Sa’ar, 52, has been a right-wing ideologue since his days as a youth in Tehiya, an ultranationalist party that protested against the 1982 evacuation of Israeli settlements in the Sinai following the Camp David Accords. He is diligently opposed to a Palestinian state and supports annexation of the West Bank — especially Area C and the existing settlements, arguing a few years ago that such a move needs to be “official Likud policy,” and that the party needed to “formally abandon the idea of two states.”
Sa’ar has since clarified his intention to take practical steps toward realizing Israeli sovereignty in the occupied territories, including increased settlement-building. He also believes, according to a statement he made three years ago, that “the most urgent and important national task is ensuring a Jewish majority in united Jerusalem,” adding that the construction of Jewish settlements throughout the city was “insufficient.”
The media-savvy, secular, Ashkenazi man from Tel Aviv
As Education Minister, from 2009-2013, Sa’ar introduced his own version of Zionism into the curriculum, including classes on Jewish heritage and tours to Hebron. He also oversaw personnel changes in the ministry’s civics departments, bringing in four members of the Institute for Zionist Strategies, an ideological think tank.

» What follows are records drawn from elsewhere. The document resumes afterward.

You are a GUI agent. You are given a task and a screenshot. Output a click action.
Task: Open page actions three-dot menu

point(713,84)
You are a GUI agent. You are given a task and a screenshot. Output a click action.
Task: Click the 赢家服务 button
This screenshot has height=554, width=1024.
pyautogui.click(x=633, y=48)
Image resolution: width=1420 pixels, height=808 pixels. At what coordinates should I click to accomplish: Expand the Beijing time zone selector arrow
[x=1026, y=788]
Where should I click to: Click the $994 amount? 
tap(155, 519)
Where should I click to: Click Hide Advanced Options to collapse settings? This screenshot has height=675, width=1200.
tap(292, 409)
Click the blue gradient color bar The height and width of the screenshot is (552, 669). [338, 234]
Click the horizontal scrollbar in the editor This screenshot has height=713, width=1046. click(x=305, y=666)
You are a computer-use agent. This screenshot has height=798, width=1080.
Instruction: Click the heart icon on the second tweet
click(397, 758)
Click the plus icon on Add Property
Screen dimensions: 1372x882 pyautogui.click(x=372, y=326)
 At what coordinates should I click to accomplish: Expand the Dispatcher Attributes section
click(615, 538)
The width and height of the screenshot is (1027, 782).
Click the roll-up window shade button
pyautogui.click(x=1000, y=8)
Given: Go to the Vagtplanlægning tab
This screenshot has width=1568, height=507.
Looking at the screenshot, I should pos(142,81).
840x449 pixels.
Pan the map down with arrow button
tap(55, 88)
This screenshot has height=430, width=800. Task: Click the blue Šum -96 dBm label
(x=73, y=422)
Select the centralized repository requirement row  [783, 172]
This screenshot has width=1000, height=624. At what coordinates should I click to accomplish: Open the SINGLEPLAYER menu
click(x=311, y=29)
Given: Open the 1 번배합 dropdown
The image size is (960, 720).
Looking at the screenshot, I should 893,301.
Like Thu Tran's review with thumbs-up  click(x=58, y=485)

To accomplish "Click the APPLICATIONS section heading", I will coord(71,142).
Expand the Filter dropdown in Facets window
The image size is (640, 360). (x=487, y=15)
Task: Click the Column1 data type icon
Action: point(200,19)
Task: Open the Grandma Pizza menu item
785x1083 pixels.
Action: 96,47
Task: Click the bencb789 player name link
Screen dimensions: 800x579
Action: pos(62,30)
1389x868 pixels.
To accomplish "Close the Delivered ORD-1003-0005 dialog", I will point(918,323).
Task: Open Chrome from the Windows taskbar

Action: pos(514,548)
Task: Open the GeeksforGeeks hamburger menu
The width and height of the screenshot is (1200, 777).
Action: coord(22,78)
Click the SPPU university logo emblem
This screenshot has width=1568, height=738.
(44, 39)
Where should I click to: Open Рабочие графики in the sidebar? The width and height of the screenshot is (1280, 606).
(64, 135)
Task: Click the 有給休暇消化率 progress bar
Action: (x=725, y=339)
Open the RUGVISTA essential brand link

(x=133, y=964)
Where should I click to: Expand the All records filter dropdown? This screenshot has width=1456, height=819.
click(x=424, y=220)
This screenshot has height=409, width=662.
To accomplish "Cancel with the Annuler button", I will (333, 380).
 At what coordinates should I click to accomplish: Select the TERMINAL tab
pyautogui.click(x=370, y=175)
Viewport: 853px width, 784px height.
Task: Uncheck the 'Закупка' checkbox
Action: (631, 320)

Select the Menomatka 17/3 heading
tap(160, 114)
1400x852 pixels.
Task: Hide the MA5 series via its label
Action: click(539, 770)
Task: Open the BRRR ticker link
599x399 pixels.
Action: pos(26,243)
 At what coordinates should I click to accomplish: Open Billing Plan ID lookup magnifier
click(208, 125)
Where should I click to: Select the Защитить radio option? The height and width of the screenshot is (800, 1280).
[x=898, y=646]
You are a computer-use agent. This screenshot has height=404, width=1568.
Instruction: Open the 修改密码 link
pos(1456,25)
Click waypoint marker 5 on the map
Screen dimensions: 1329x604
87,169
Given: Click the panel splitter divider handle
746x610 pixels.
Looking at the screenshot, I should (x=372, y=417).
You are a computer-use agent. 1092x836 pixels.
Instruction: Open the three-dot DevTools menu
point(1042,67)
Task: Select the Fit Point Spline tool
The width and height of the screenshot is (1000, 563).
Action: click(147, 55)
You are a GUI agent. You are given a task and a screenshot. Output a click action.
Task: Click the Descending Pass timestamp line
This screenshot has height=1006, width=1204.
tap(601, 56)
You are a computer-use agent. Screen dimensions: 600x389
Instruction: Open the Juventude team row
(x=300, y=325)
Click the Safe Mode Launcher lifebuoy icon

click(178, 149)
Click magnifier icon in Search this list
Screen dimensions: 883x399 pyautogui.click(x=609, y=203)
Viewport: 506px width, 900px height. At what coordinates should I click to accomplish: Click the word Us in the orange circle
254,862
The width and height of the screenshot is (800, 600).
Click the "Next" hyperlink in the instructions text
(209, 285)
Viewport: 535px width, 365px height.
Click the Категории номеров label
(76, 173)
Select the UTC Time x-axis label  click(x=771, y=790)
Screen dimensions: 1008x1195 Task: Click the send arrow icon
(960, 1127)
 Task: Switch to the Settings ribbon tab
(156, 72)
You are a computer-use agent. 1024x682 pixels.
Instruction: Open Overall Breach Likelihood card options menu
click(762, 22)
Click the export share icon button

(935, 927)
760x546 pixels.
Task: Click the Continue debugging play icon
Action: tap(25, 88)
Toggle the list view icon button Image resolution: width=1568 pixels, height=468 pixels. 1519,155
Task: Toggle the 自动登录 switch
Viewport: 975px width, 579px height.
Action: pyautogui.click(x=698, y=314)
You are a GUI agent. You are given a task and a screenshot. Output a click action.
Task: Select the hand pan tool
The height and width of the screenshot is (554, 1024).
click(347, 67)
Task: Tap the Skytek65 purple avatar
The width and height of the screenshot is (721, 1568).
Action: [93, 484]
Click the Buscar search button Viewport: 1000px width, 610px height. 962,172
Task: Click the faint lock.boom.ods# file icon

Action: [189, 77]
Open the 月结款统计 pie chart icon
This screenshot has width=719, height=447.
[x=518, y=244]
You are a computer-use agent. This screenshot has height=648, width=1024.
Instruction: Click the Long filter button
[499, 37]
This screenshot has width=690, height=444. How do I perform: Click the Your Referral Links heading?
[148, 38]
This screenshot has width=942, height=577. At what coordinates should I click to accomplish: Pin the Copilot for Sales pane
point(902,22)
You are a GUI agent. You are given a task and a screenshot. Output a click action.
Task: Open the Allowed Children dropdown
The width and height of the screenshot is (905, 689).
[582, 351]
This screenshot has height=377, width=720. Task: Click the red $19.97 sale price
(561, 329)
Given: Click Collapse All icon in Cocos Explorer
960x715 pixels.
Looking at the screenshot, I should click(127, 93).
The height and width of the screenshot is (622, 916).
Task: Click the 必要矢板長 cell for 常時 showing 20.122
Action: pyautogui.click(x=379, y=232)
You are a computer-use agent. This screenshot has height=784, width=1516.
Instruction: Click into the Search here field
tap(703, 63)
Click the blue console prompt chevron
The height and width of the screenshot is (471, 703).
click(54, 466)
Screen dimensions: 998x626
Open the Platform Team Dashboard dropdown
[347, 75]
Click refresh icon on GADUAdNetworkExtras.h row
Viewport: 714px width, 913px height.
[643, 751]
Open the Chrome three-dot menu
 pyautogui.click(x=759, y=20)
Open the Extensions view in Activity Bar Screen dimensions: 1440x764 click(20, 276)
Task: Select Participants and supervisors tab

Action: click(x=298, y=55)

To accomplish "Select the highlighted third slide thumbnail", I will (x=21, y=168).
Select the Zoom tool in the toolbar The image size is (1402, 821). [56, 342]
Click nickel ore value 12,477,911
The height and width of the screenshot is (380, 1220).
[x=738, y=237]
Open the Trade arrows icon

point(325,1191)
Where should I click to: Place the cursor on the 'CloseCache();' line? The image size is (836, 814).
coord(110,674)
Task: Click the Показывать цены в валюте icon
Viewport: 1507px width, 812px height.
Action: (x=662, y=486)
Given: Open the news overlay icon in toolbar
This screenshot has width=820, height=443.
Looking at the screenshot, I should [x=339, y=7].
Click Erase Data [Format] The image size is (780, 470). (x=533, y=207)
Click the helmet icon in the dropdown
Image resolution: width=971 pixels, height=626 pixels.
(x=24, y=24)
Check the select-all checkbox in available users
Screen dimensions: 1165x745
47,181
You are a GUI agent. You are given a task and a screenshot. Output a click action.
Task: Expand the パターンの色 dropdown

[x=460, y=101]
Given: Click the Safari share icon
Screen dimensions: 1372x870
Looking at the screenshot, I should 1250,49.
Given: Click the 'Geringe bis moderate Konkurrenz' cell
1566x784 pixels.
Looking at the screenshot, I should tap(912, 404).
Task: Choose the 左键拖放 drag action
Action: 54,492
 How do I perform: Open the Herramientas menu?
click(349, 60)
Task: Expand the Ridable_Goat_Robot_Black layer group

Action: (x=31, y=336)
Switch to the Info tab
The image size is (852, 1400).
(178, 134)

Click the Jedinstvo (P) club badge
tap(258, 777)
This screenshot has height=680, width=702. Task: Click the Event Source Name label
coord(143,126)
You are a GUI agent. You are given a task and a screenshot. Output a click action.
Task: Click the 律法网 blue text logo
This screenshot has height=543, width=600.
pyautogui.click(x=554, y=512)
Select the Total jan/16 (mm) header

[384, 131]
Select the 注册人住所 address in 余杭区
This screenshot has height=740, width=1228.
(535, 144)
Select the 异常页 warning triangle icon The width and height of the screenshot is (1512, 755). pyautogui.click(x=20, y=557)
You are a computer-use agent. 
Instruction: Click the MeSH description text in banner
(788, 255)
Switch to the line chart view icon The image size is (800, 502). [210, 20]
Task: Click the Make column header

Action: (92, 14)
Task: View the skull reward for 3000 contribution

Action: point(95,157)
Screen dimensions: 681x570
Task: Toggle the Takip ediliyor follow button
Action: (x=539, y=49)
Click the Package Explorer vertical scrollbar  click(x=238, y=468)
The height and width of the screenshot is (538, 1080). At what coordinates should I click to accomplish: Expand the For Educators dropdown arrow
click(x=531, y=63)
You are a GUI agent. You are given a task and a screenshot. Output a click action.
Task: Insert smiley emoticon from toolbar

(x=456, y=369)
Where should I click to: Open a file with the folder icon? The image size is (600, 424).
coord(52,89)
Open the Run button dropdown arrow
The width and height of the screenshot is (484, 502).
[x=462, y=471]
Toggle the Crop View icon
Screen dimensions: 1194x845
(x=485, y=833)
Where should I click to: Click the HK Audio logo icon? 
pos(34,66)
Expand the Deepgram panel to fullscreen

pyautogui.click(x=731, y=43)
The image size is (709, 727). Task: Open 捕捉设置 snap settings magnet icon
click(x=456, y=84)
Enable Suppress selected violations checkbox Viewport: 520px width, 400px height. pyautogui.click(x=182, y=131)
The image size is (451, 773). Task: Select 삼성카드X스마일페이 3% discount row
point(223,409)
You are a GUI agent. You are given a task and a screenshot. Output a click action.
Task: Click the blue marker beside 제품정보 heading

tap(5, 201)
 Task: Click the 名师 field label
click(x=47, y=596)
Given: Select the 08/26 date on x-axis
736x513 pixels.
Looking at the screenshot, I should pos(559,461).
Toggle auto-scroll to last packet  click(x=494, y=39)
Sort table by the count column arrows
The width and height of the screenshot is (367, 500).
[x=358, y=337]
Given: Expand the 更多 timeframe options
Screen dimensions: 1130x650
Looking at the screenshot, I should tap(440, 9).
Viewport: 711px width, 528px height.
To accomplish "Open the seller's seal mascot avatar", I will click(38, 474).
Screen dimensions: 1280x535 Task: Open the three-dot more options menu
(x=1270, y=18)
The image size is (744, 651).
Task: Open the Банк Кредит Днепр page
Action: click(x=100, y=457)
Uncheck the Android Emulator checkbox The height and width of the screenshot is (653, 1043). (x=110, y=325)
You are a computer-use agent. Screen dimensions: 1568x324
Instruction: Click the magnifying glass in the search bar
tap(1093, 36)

Professor Yuli Tamir, a former Labor politician and Sa’ar’s predecessor as education minister, acknowledges that civics education in Israel has deteriorated since her tenure. Nonetheless, she praises Sa’ar himself, saying that the ministers who succeeded him “brought down the whole system.” While she had disagreements with Sa’ar, she continues, “he was very professional. After the social justice protests [of 2011], he spearheaded a reform that brought in free education from the age of three.”
“Every minister brings their own worldview into the system,” Tamir continues. “I brought mine and he brought his. We’re trying to make an impact. I didn’t always like what he did, but unlike Naftali Bennett [education minister from 2015-2019], he acted reasonably.”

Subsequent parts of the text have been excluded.